21. The mobile robot of claim 11, further comprising a communication unit disposed on a side surface of the transport member.

22. The mobile robot of claim 11, wherein the work member further includes:

a work robot;

a magazine accommodating part; and

a fourth sensor part combined to the work robot, and

wherein the working robot includes a joint part and a grip part.

23. The mobile robot of claim 22, wherein the fourth sensor member controls horizontal and vertical alignment of the grip part and the magazine.

24. The mobile robot of claim 11, further comprising a charging unit disposed on at least one side surface of the transport member.

25. The mobile robot of claim 24, wherein the charging unit is charged when the mobile robot performs a process.

26. A semiconductor magazine operation system comprising:

a step of transmitting a command to a mobile robot;

a step of moving the mobile robot to a first process facility and working;

a step of moving the mobile robot to a second process facility and working; and

a step of moving the mobile robot to a third process facility and working,

wherein the step of moving the mobile robot to a first process facility and working and the step of moving the mobile robot to a third process facility and working include a step of docking the mobile robot with the first process facility or the third process facility, and

wherein the docking step includes an alignment process.

27. The semiconductor magazine operation system of claim 26, wherein the step of moving the mobile robot to a first process facility and working comprises:

a step of the mobile robot receiving a command from the control unit to move to the first process facility;

a step of docking the mobile robot and the first process facility;

a step of starting communication between the mobile robot and the first process facility;

a step of moving the semiconductor magazine of the first process facility to a magazine accommodating part of the mobile robot by a working robot of the mobile robot; and

a step terminating communication between the mobile robot and the first process facility.

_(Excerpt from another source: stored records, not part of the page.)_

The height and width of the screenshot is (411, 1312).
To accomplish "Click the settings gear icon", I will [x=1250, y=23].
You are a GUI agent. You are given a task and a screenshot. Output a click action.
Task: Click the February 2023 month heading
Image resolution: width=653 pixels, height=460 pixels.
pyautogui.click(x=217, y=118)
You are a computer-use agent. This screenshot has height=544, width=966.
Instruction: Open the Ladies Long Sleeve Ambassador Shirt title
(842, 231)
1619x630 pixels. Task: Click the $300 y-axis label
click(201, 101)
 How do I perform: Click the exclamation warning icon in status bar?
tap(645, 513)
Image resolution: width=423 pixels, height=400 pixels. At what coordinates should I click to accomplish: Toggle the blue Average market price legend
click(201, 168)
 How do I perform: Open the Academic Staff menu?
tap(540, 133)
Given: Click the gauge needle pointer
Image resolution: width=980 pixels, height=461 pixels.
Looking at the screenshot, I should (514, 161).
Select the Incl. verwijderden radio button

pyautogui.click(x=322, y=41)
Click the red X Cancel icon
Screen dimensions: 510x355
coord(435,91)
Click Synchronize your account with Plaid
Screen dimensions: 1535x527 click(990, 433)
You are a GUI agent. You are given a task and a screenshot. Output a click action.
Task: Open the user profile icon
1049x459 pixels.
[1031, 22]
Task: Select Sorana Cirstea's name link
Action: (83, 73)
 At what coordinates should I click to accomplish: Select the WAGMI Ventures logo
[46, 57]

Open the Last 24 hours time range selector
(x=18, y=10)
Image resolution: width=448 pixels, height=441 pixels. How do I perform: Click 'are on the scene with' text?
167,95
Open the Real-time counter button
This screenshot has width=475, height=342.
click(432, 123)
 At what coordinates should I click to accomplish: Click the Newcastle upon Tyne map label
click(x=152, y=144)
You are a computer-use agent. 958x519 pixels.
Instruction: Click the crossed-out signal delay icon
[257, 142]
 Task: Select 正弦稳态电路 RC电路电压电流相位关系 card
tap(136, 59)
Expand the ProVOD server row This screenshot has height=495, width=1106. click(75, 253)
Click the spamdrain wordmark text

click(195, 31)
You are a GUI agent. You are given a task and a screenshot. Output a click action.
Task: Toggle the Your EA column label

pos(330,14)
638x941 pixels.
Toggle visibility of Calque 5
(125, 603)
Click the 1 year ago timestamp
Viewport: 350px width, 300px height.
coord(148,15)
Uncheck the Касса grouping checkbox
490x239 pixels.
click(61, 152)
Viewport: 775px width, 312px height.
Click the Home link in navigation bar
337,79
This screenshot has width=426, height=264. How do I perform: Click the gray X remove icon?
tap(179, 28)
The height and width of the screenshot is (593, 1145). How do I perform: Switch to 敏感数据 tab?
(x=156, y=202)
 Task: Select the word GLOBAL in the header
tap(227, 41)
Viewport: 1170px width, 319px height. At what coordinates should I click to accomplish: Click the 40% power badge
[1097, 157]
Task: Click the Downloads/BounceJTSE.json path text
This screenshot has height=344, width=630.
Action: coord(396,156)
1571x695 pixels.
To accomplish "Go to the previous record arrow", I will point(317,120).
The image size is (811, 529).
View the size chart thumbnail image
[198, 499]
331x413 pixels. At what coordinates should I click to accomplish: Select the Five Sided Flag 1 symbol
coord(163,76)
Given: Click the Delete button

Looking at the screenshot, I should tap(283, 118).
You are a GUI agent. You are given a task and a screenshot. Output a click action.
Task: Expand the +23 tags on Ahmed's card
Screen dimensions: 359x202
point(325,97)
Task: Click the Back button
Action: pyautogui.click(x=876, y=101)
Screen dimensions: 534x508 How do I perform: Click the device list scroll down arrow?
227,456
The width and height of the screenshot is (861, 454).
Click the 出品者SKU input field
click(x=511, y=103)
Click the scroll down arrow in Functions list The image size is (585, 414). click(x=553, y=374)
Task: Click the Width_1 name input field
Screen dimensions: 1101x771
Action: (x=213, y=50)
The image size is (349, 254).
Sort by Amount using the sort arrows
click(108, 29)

28. The semiconductor magazine operation system of claim 27, wherein the mobile robot includes a camera or a third sensor member including a QR code, and

wherein the step of docking the mobile robot and the first process facility comprises: a step of acquiring an image of a QR mark of the first process facility by the third sensor member; and a step of correcting the offset of the X-axis and the Y-axis measured by the third sensor member and the center of the image to ±40 mm or less after the mobile robot acquires the image of the first process facility.

29. The semiconductor magazine operation system of claim 27, further comprising a step of charging the mobile robot through the first process facility after the step of starting communication between the mobile robot and the first process facility.

30. The semiconductor magazine operation system of claim 27, wherein the mobile robot includes a fourth sensor member including a camera,

wherein the step of moving the semiconductor magazine of the first process facility to a magazine accommodating part of the mobile robot by a working robot of the mobile robot comprises: a step of moving the work robot to a position of a vision marker of the first process facility that has been taught; a step of acquiring the vision mark of the first process facility by the fourth sensor member combined with the work robot; and a step of controlling the center coordinates of the fourth sensor member and the center coordinates of the vision marker to ±0.08 mm or less by comparing the center coordinates of the fourth sensor member and the center coordinates of the vision marker.